• **Task directions**:
Swap "screenshot" for "screen capture" in everything from the line containing "coordinates (116, 266)." down to the line containing "coordinates (32, 42).". Return only those lines, with nothing else altered.

[Data records]
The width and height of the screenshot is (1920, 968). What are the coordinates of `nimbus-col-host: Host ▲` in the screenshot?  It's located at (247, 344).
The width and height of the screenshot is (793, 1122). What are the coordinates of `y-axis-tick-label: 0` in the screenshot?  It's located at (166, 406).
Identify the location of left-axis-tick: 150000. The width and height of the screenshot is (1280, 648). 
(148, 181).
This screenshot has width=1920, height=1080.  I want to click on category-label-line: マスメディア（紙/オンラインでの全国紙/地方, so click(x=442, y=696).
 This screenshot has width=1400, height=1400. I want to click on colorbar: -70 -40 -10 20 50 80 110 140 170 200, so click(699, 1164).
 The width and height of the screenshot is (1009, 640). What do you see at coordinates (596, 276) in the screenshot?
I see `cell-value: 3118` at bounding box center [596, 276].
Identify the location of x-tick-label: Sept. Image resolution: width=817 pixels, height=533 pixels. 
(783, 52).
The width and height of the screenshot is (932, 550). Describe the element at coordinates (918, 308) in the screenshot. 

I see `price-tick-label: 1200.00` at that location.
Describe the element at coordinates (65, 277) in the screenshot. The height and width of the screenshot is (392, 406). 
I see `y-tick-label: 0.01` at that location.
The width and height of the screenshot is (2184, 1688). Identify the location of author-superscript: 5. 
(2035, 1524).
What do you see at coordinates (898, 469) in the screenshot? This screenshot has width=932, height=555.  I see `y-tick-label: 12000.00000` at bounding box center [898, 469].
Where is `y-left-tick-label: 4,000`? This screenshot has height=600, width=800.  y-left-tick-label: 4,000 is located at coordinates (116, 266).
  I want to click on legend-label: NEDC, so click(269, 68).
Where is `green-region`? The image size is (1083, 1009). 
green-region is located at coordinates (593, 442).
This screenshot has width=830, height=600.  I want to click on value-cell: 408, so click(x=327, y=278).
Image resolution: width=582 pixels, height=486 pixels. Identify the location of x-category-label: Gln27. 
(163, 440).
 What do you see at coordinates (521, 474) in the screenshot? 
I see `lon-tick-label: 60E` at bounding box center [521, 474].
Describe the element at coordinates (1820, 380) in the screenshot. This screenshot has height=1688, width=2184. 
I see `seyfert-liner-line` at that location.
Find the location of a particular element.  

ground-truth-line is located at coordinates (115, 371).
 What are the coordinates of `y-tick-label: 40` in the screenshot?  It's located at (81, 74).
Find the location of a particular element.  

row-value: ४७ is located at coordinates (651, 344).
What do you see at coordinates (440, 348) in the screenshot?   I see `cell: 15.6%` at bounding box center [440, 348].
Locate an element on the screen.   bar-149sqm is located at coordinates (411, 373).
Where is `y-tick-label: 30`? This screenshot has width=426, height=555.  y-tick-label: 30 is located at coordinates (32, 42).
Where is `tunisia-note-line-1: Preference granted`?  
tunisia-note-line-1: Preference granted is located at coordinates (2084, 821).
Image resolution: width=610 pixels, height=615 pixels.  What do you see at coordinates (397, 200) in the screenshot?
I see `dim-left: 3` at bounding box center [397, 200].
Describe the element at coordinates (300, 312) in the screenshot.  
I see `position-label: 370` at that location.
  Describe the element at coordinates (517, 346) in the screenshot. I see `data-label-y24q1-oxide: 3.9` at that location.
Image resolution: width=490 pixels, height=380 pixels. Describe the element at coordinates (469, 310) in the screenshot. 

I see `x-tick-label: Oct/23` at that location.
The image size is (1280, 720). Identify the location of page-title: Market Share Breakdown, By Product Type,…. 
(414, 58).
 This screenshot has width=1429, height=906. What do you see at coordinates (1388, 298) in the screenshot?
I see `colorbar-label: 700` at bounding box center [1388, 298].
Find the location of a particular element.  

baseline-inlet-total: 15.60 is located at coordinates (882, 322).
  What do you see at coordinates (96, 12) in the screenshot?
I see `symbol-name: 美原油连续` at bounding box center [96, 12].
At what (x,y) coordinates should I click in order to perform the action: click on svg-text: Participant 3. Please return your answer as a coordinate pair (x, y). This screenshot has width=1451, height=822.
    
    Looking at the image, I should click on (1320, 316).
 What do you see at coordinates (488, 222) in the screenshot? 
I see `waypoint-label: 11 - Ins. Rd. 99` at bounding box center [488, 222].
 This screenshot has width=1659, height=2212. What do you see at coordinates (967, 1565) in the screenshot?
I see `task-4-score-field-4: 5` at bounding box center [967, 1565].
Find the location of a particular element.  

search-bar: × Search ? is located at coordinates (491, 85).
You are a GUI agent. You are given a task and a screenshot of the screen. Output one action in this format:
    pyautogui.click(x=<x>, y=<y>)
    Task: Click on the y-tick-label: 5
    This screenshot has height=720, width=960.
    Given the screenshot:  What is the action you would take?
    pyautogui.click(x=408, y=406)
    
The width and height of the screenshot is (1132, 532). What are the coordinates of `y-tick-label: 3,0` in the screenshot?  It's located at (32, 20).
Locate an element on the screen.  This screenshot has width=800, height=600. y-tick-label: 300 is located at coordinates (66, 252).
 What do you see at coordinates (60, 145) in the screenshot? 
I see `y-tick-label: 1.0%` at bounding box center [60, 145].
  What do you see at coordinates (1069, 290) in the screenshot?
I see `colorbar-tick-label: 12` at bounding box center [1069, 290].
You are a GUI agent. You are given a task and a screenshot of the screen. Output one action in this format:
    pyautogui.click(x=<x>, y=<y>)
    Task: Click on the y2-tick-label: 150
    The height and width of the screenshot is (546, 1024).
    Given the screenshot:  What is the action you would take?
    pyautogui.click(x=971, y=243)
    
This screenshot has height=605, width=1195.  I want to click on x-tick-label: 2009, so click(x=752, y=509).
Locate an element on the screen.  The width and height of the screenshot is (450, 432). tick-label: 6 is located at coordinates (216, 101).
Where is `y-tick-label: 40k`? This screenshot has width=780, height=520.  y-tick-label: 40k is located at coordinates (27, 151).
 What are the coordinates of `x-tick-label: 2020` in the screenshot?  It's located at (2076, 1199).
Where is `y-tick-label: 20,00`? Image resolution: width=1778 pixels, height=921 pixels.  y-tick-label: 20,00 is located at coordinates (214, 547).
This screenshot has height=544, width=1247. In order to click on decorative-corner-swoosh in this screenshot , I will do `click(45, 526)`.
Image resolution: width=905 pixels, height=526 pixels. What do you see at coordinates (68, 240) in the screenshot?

• **Exercise output**:
Where is `y-left-tick-label: 4,000`? This screen capture has height=600, width=800.  y-left-tick-label: 4,000 is located at coordinates (116, 266).
  I want to click on legend-label: NEDC, so click(269, 68).
Where is `green-region`? The image size is (1083, 1009). 
green-region is located at coordinates (593, 442).
This screen capture has width=830, height=600.  I want to click on value-cell: 408, so click(x=327, y=278).
Image resolution: width=582 pixels, height=486 pixels. Identify the location of x-category-label: Gln27. 
(163, 440).
 What do you see at coordinates (521, 474) in the screen capture? 
I see `lon-tick-label: 60E` at bounding box center [521, 474].
Describe the element at coordinates (1820, 380) in the screen capture. This screen capture has height=1688, width=2184. 
I see `seyfert-liner-line` at that location.
Find the location of a particular element.  

ground-truth-line is located at coordinates (115, 371).
 What are the coordinates of `y-tick-label: 40` in the screen capture?  It's located at (81, 74).
Find the location of a particular element.  

row-value: ४७ is located at coordinates (651, 344).
What do you see at coordinates (440, 348) in the screen capture?   I see `cell: 15.6%` at bounding box center [440, 348].
Locate an element on the screen.   bar-149sqm is located at coordinates (411, 373).
Where is `y-tick-label: 30`? This screen capture has width=426, height=555.  y-tick-label: 30 is located at coordinates (32, 42).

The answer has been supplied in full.